Use the Instance HA service

The OpenStack Instance HA service (Masakari) provides automated recovery for Nova instances and compute hosts to minimize downtime.

If an instance process crashes or hangs, the Instance HA service detects the failure and automatically restarts the instance on the same compute host.

If an entire physical server fails, the Instance HA service triggers an evacuation of instances from the failed compute host. This process automatically rebuilds the affected instances on a healthy compute host within the same failover segment. Because this is a recovery process rather than a live migration, note the following impact on your data:

Memory state: all data currently stored in the instance RAM will be lost
Disk state:
- If your instance uses Cinder volumes or shared storage, such as Ceph, your data is preserved and the instance will boot from its last written state
- If the instance uses local ephemeral storage, all data on the disk will be lost as the instance is rebuilt from its base image

To verify that the Instance HA service is active and available in your OpenStack cloud, execute the following command and verify that the response is successful:

openstack catalog show instance-ha

Example of a positive system response:

+-----------+----------------------------------------------------------------------+
| Field     | Value                                                                |
+-----------+----------------------------------------------------------------------+
| endpoints | CustomRegion                                                         |
|           |   public: https://masakari.it.just.works/v1                          |
|           | CustomRegion                                                         |
|           |   internal: http://masakari-api.openstack.svc.cluster.local:15868/v1 |
|           | CustomRegion                                                         |
|           |   admin: http://masakari-api.openstack.svc.cluster.local:15868/v1    |
|           |                                                                      |
| id        | ed359ae64a2847f89c82c38177eb8392                                     |
| name      | masakari                                                             |
| type      | instance-ha                                                          |
+-----------+----------------------------------------------------------------------+

Note

The Instance HA service is primarily managed by cloud administrators. As a non-admin user, you cannot interact with the Masakari API directly to create failover segments or manage hosts.
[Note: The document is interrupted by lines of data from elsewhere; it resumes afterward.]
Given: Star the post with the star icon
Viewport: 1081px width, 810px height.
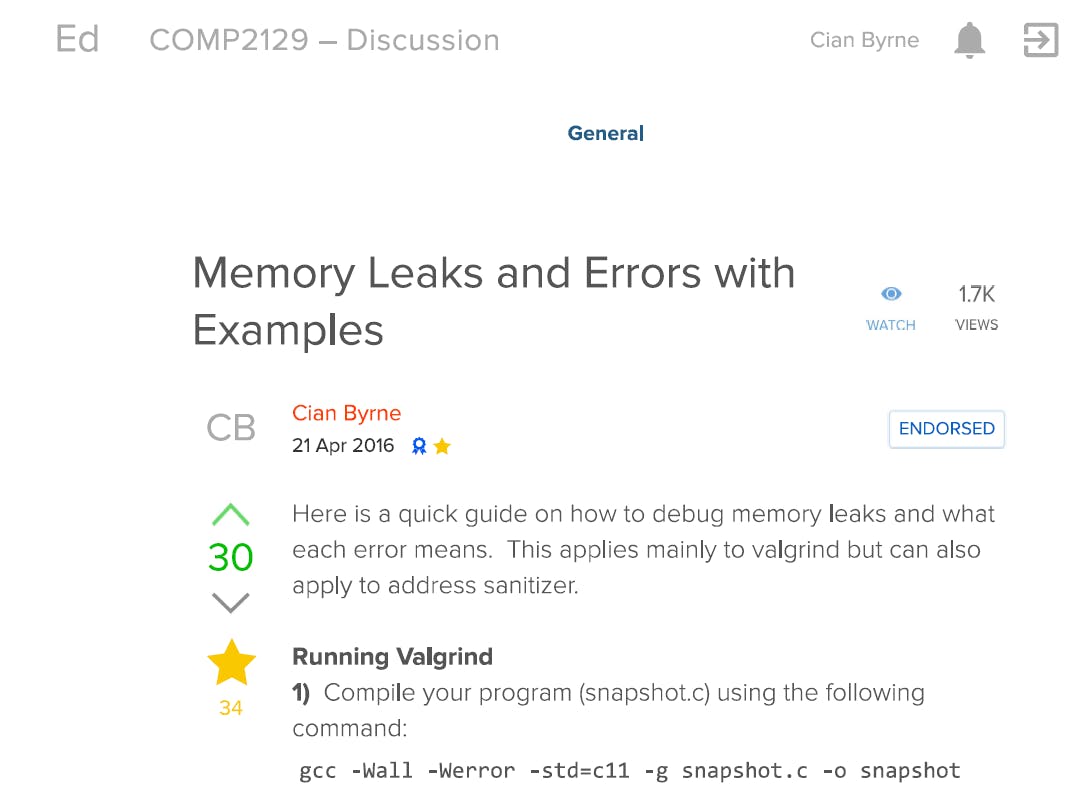Looking at the screenshot, I should [231, 660].
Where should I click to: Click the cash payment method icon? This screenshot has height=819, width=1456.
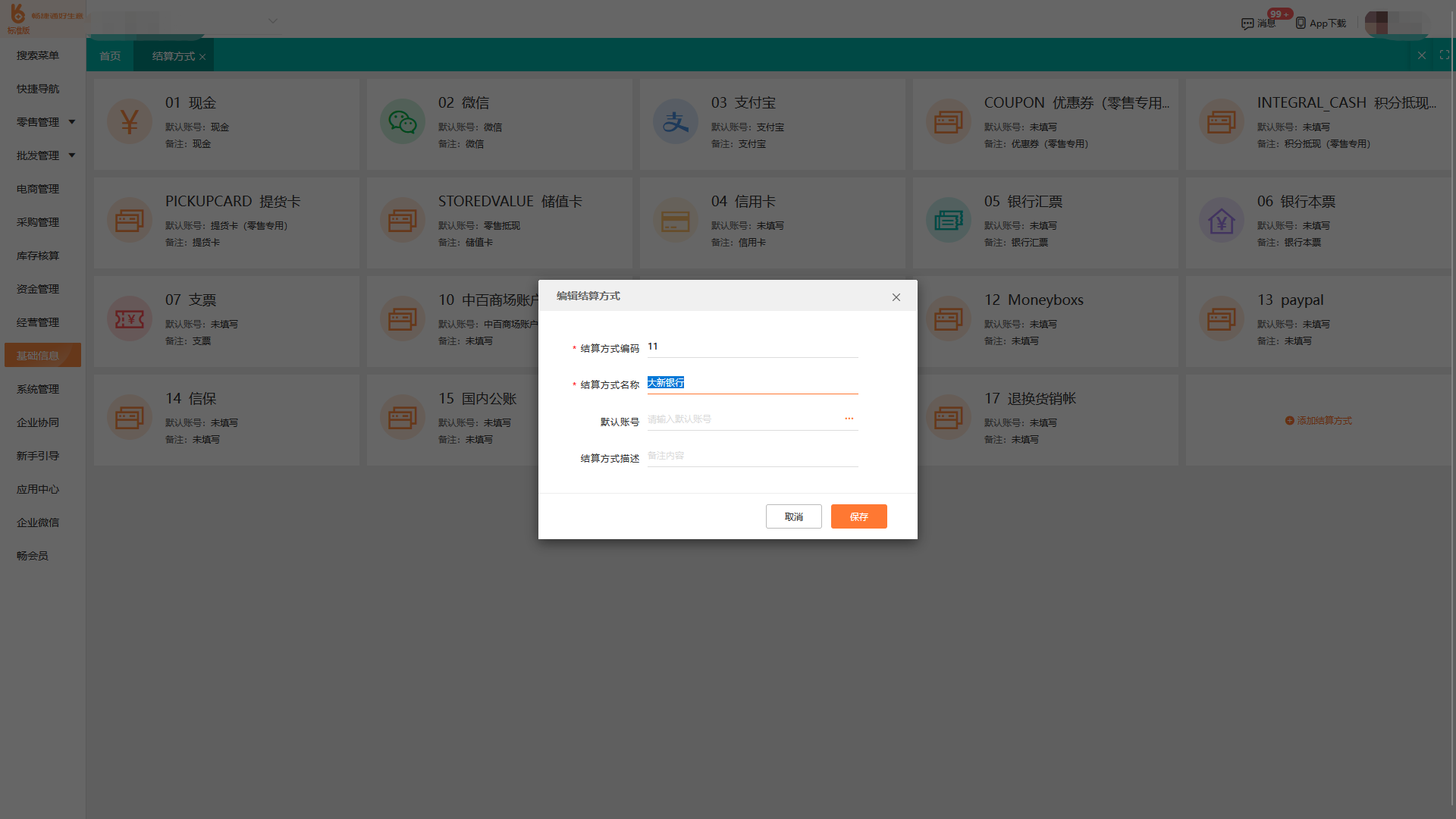click(x=130, y=121)
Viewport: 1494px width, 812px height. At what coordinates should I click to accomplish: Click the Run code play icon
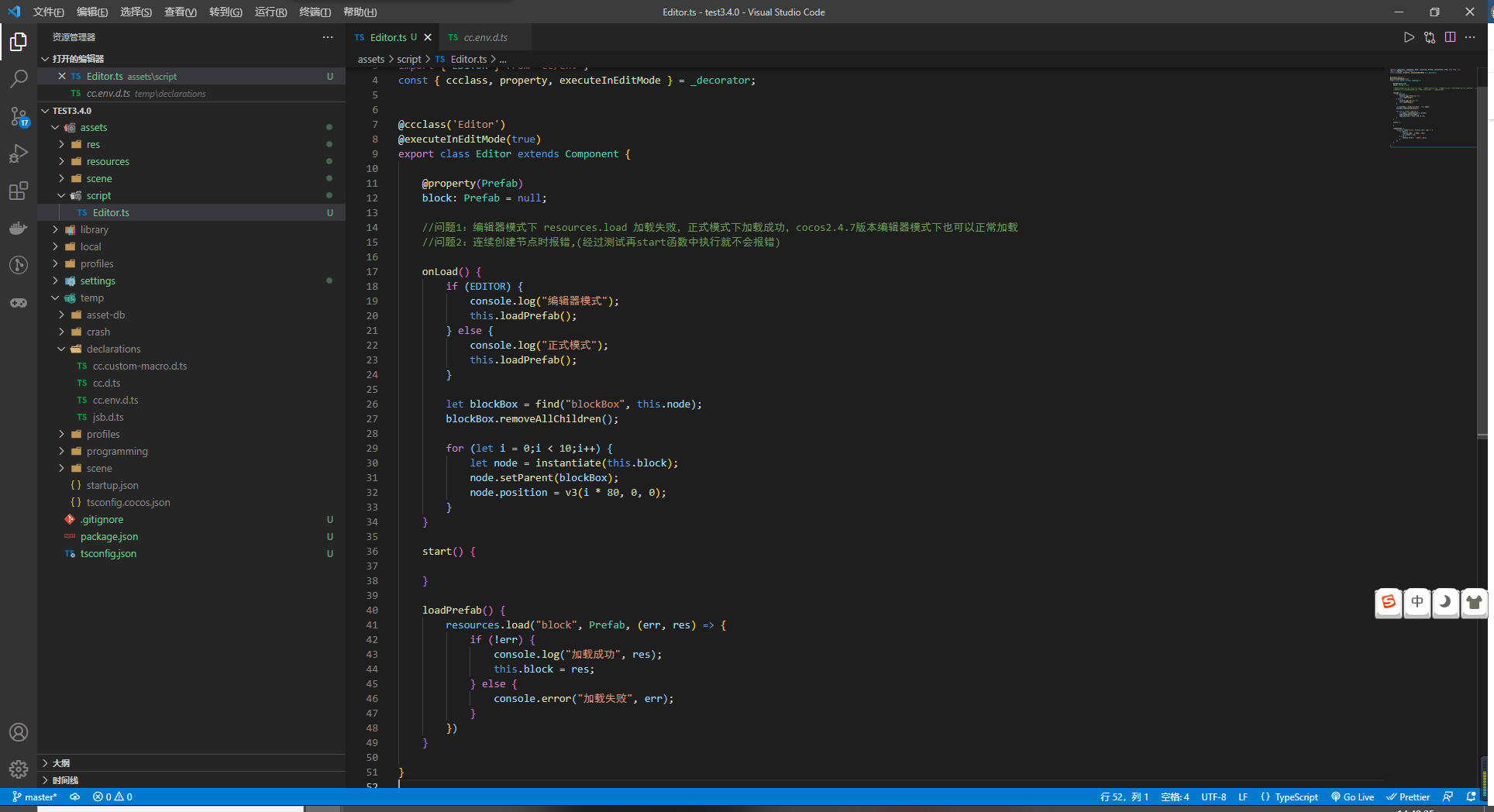coord(1409,37)
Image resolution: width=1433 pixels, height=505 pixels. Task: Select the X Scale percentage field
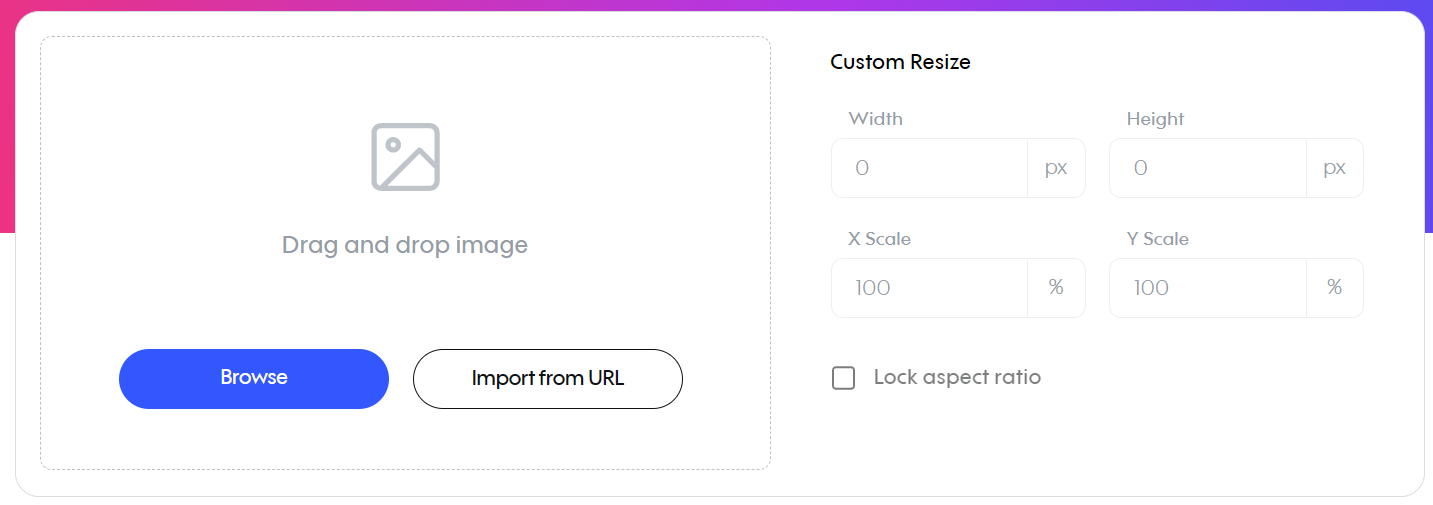tap(929, 288)
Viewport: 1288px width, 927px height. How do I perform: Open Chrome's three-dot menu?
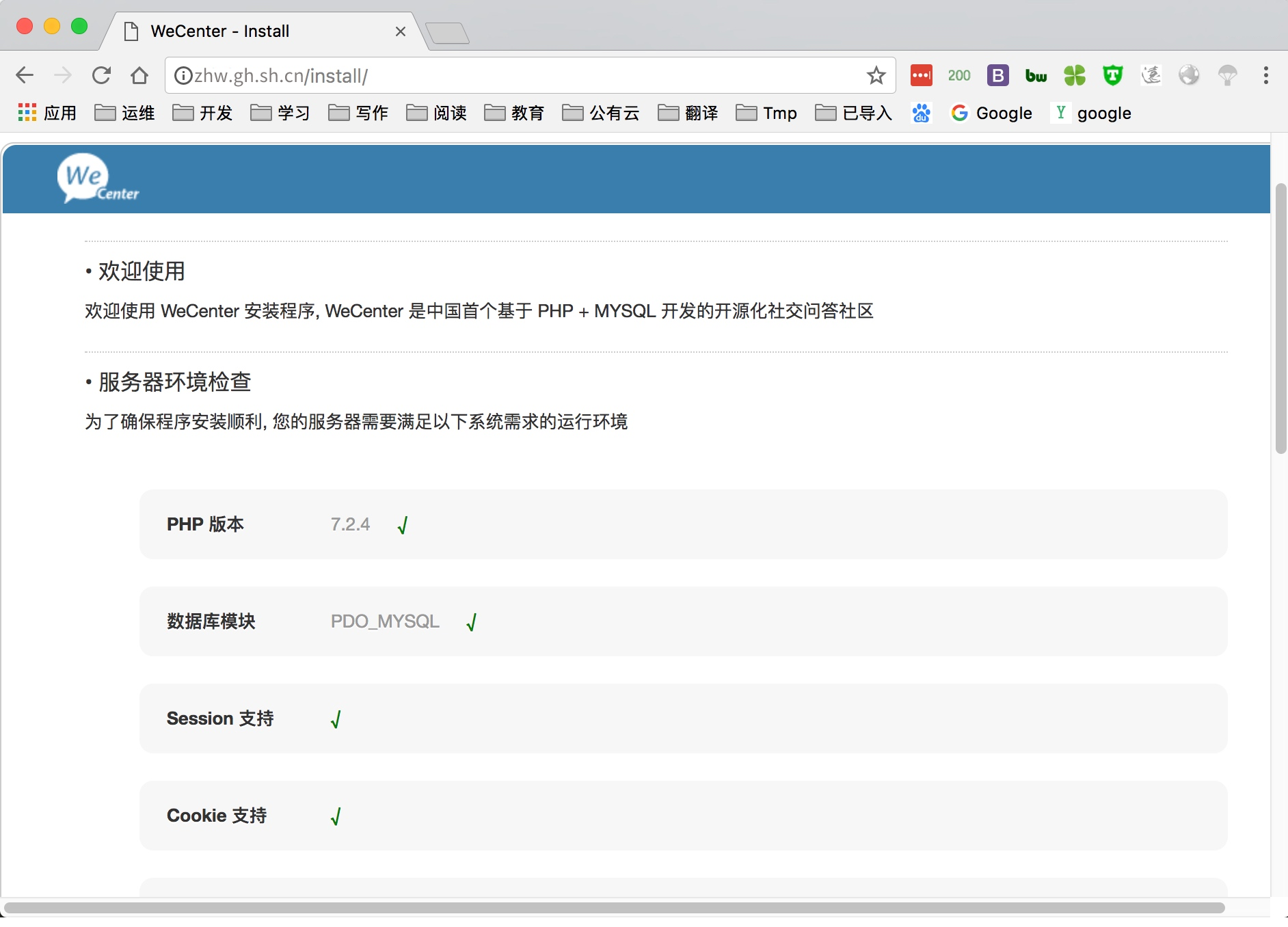click(1265, 75)
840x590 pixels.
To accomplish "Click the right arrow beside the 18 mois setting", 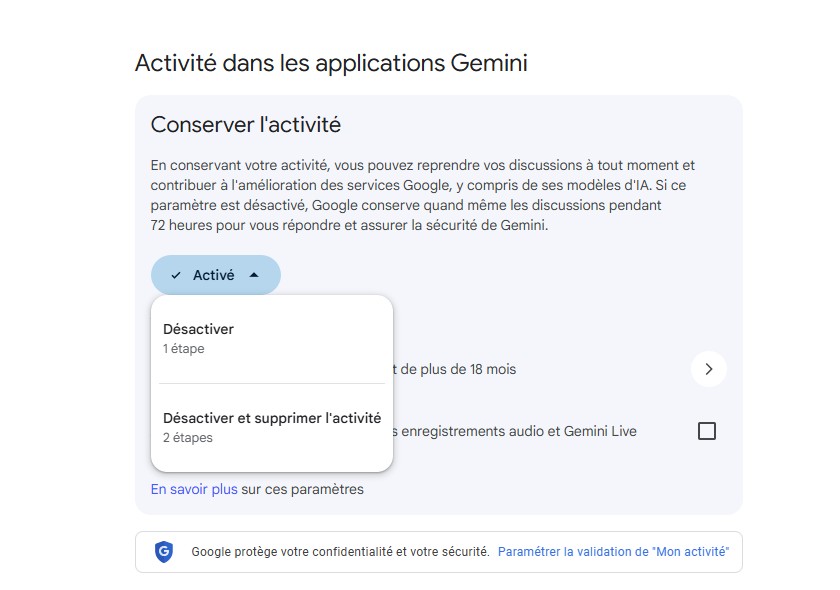I will tap(709, 369).
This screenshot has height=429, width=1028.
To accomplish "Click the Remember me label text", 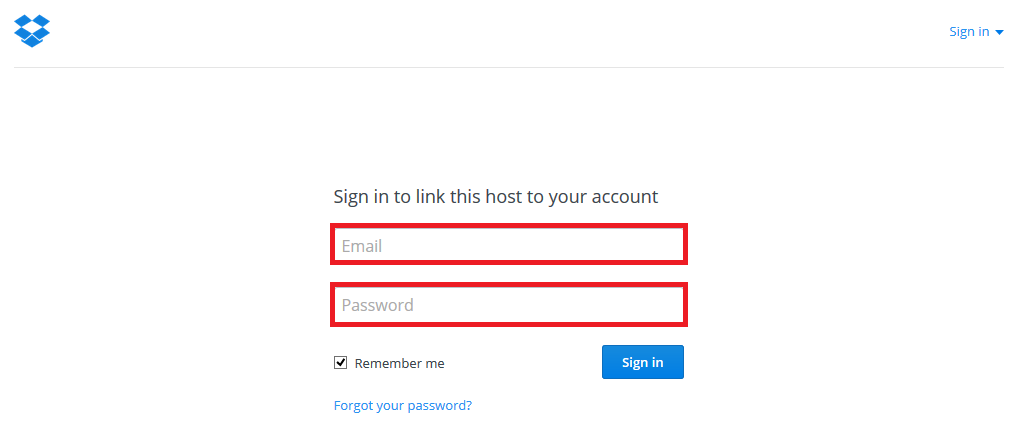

Enable High Availability for an instance

Create an instance. For example, to create a minimal CirrOS instance:

openstack server create --image Cirros-6.0 --flavor m1.tiny --network DemoNetwork DemoInstance01

Enable High Availability (HA) for the instance:

Note

Although the Instance HA service may be enabled globally in your cloud, it typically operates on an opt-in basis to prioritize critical workloads.

By default, the service only monitors and recovers instances marked with a specific metadata key (typically HA_Enabled). Depending on your cloud configuration of the ha_enabled_instance_metadata_key setting, you may need different keys for host failures versus instance failures.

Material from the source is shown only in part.